▶ Data for this task
Start of Block

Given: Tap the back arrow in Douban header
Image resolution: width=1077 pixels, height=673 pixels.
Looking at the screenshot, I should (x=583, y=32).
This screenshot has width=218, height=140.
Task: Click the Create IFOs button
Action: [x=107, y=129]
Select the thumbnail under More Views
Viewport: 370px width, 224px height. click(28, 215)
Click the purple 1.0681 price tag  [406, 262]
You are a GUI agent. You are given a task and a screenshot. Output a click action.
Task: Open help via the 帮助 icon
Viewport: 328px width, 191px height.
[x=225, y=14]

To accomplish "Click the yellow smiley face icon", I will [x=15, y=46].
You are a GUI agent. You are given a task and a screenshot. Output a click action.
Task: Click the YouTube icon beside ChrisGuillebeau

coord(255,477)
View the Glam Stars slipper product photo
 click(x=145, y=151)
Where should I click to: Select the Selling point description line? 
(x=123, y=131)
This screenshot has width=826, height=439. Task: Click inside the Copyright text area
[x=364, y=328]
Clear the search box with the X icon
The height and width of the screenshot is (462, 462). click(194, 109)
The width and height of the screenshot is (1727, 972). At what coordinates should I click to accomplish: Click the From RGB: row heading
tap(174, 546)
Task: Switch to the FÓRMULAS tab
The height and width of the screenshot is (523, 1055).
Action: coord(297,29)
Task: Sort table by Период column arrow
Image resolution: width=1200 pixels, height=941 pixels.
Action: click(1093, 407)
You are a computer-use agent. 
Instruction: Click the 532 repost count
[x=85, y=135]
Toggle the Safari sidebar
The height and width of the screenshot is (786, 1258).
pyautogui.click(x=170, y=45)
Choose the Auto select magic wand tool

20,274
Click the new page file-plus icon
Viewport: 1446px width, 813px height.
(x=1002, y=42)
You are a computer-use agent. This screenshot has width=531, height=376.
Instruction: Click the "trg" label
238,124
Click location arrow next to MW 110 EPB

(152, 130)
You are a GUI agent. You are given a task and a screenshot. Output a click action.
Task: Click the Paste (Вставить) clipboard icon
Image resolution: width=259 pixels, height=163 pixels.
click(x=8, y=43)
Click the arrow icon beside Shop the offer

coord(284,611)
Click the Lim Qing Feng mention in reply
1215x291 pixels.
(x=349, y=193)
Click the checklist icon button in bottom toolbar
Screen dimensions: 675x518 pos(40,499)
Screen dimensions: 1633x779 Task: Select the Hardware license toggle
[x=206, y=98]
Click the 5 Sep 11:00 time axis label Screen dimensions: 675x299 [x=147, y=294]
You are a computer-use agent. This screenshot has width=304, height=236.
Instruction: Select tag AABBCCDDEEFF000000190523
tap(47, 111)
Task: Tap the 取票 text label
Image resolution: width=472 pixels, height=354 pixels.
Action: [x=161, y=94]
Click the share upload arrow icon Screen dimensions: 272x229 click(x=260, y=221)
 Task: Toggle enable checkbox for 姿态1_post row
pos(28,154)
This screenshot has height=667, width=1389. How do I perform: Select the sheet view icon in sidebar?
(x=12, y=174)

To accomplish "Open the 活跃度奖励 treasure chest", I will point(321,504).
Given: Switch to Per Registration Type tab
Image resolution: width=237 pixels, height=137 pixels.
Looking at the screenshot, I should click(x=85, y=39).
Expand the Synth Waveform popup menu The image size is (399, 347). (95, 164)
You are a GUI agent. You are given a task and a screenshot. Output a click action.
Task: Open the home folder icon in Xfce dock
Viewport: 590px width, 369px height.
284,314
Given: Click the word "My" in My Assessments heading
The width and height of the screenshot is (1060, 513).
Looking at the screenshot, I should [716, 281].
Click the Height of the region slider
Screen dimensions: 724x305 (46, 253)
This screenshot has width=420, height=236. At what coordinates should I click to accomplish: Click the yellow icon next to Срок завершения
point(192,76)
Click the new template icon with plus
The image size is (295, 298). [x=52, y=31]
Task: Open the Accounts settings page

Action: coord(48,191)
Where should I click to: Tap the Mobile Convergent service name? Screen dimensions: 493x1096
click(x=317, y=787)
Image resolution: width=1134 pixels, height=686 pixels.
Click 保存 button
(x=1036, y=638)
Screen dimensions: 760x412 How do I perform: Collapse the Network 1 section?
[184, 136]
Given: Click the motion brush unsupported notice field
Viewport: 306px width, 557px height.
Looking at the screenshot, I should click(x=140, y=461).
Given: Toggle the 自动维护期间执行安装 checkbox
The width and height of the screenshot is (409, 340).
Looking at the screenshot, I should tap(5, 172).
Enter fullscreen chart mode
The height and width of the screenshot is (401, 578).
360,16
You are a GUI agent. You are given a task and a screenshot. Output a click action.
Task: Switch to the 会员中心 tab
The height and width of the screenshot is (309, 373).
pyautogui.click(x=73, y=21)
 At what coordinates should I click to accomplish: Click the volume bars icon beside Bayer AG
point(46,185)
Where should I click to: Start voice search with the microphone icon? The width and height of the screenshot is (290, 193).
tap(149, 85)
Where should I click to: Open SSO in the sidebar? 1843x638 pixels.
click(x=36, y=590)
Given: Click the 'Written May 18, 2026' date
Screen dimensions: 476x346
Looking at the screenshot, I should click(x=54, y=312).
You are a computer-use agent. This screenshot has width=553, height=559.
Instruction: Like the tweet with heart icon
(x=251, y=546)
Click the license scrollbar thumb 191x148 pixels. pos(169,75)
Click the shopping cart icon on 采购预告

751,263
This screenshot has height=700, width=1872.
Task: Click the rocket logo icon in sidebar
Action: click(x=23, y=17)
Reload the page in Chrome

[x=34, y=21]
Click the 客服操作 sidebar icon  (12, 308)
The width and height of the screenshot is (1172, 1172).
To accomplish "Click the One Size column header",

End of Block

▶ What the task asks
The whole block of data above should be printed again verbatim.

▶ Exercise answer
Given: Tap the back arrow in Douban header
Image resolution: width=1077 pixels, height=673 pixels.
Looking at the screenshot, I should (x=583, y=32).
This screenshot has width=218, height=140.
Task: Click the Create IFOs button
Action: [x=107, y=129]
Select the thumbnail under More Views
Viewport: 370px width, 224px height. click(28, 215)
Click the purple 1.0681 price tag  [406, 262]
You are a GUI agent. You are given a task and a screenshot. Output a click action.
Task: Open help via the 帮助 icon
Viewport: 328px width, 191px height.
[x=225, y=14]

To accomplish "Click the yellow smiley face icon", I will [x=15, y=46].
You are a GUI agent. You are given a task and a screenshot. Output a click action.
Task: Click the YouTube icon beside ChrisGuillebeau

coord(255,477)
View the Glam Stars slipper product photo
 click(x=145, y=151)
Where should I click to: Select the Selling point description line? 
(x=123, y=131)
This screenshot has width=826, height=439. Task: Click inside the Copyright text area
[x=364, y=328]
Clear the search box with the X icon
The height and width of the screenshot is (462, 462). click(194, 109)
The width and height of the screenshot is (1727, 972). At what coordinates should I click to accomplish: Click the From RGB: row heading
tap(174, 546)
Task: Switch to the FÓRMULAS tab
The height and width of the screenshot is (523, 1055).
Action: coord(297,29)
Task: Sort table by Период column arrow
Image resolution: width=1200 pixels, height=941 pixels.
Action: click(1093, 407)
You are a computer-use agent. 
Instruction: Click the 532 repost count
[x=85, y=135]
Toggle the Safari sidebar
The height and width of the screenshot is (786, 1258).
pyautogui.click(x=170, y=45)
Choose the Auto select magic wand tool

20,274
Click the new page file-plus icon
Viewport: 1446px width, 813px height.
(x=1002, y=42)
You are a computer-use agent. This screenshot has width=531, height=376.
Instruction: Click the "trg" label
238,124
Click location arrow next to MW 110 EPB

(152, 130)
You are a GUI agent. You are given a task and a screenshot. Output a click action.
Task: Click the Paste (Вставить) clipboard icon
Image resolution: width=259 pixels, height=163 pixels.
click(x=8, y=43)
Click the arrow icon beside Shop the offer

coord(284,611)
Click the Lim Qing Feng mention in reply
1215x291 pixels.
(x=349, y=193)
Click the checklist icon button in bottom toolbar
Screen dimensions: 675x518 pos(40,499)
Screen dimensions: 1633x779 Task: Select the Hardware license toggle
[x=206, y=98]
Click the 5 Sep 11:00 time axis label Screen dimensions: 675x299 [x=147, y=294]
You are a computer-use agent. This screenshot has width=304, height=236.
Instruction: Select tag AABBCCDDEEFF000000190523
tap(47, 111)
Task: Tap the 取票 text label
Image resolution: width=472 pixels, height=354 pixels.
Action: [x=161, y=94]
Click the share upload arrow icon Screen dimensions: 272x229 click(x=260, y=221)
 Task: Toggle enable checkbox for 姿态1_post row
pos(28,154)
This screenshot has height=667, width=1389. How do I perform: Select the sheet view icon in sidebar?
(x=12, y=174)

To accomplish "Open the 活跃度奖励 treasure chest", I will point(321,504).
Given: Switch to Per Registration Type tab
Image resolution: width=237 pixels, height=137 pixels.
Looking at the screenshot, I should click(x=85, y=39).
Expand the Synth Waveform popup menu The image size is (399, 347). (95, 164)
You are a GUI agent. You are given a task and a screenshot. Output a click action.
Task: Open the home folder icon in Xfce dock
Viewport: 590px width, 369px height.
284,314
Given: Click the word "My" in My Assessments heading
The width and height of the screenshot is (1060, 513).
Looking at the screenshot, I should [716, 281].
Click the Height of the region slider
Screen dimensions: 724x305 (46, 253)
This screenshot has width=420, height=236. At what coordinates should I click to accomplish: Click the yellow icon next to Срок завершения
point(192,76)
Click the new template icon with plus
The image size is (295, 298). [x=52, y=31]
Task: Open the Accounts settings page

Action: coord(48,191)
Where should I click to: Tap the Mobile Convergent service name? Screen dimensions: 493x1096
click(x=317, y=787)
Image resolution: width=1134 pixels, height=686 pixels.
Click 保存 button
(x=1036, y=638)
Screen dimensions: 760x412 How do I perform: Collapse the Network 1 section?
[184, 136]
Given: Click the motion brush unsupported notice field
Viewport: 306px width, 557px height.
Looking at the screenshot, I should click(x=140, y=461).
Given: Toggle the 自动维护期间执行安装 checkbox
The width and height of the screenshot is (409, 340).
Looking at the screenshot, I should tap(5, 172).
Enter fullscreen chart mode
The height and width of the screenshot is (401, 578).
360,16
You are a GUI agent. You are given a task and a screenshot. Output a click action.
Task: Switch to the 会员中心 tab
The height and width of the screenshot is (309, 373).
pyautogui.click(x=73, y=21)
 At what coordinates should I click to accomplish: Click the volume bars icon beside Bayer AG
point(46,185)
Where should I click to: Start voice search with the microphone icon? The width and height of the screenshot is (290, 193).
tap(149, 85)
Where should I click to: Open SSO in the sidebar? 1843x638 pixels.
click(x=36, y=590)
Given: Click the 'Written May 18, 2026' date
Screen dimensions: 476x346
Looking at the screenshot, I should click(x=54, y=312).
You are a computer-use agent. This screenshot has width=553, height=559.
Instruction: Like the tweet with heart icon
(x=251, y=546)
Click the license scrollbar thumb 191x148 pixels. pos(169,75)
Click the shopping cart icon on 采购预告

751,263
This screenshot has height=700, width=1872.
Task: Click the rocket logo icon in sidebar
Action: click(x=23, y=17)
Reload the page in Chrome

[x=34, y=21]
Click the 客服操作 sidebar icon  (12, 308)
The width and height of the screenshot is (1172, 1172).
To accomplish "Click the One Size column header",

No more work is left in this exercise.